Return the lines below verbatim, beginning with the line containing "Maria (737, 574)" and ending with the line containing "In order to click on Words".

(Data items)
==============================
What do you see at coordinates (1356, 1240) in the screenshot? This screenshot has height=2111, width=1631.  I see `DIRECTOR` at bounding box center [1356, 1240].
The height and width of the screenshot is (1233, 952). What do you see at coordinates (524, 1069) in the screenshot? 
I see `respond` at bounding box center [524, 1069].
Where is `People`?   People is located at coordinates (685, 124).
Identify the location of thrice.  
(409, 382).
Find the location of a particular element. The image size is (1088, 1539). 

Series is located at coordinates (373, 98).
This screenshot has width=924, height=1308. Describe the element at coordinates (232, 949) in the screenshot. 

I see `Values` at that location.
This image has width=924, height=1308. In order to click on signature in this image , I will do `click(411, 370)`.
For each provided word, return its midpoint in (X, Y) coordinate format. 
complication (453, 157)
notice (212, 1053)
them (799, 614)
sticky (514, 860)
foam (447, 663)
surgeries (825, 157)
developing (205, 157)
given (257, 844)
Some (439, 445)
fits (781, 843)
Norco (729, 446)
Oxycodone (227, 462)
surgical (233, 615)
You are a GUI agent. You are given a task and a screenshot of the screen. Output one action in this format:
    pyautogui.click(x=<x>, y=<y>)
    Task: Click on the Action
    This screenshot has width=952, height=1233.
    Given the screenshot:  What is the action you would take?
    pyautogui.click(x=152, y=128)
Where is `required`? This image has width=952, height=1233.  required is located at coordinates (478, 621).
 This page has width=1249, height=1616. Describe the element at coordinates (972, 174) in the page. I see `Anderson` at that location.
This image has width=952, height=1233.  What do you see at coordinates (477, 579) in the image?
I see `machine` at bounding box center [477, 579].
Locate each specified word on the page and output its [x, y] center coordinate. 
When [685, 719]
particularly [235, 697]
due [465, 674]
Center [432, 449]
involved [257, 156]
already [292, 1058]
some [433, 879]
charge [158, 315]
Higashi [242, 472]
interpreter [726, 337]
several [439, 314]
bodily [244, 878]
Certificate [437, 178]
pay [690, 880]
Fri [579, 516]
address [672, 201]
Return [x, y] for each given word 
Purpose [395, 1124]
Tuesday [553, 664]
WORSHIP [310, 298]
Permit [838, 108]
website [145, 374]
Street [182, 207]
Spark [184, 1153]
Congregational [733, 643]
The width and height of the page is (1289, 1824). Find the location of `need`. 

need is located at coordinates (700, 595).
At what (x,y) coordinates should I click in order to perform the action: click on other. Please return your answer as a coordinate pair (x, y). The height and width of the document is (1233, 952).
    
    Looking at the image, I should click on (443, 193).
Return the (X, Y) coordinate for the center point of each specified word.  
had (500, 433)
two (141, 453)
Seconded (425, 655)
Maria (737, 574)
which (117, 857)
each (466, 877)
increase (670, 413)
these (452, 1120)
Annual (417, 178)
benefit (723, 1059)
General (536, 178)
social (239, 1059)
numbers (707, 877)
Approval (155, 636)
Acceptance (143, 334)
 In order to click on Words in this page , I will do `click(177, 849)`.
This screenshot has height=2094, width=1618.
==============================
ANSWER BELOW:
Maria (737, 574)
which (117, 857)
each (466, 877)
increase (670, 413)
these (452, 1120)
Annual (417, 178)
benefit (723, 1059)
General (536, 178)
social (239, 1059)
numbers (707, 877)
Approval (155, 636)
Acceptance (143, 334)
 In order to click on Words in this page , I will do `click(177, 849)`.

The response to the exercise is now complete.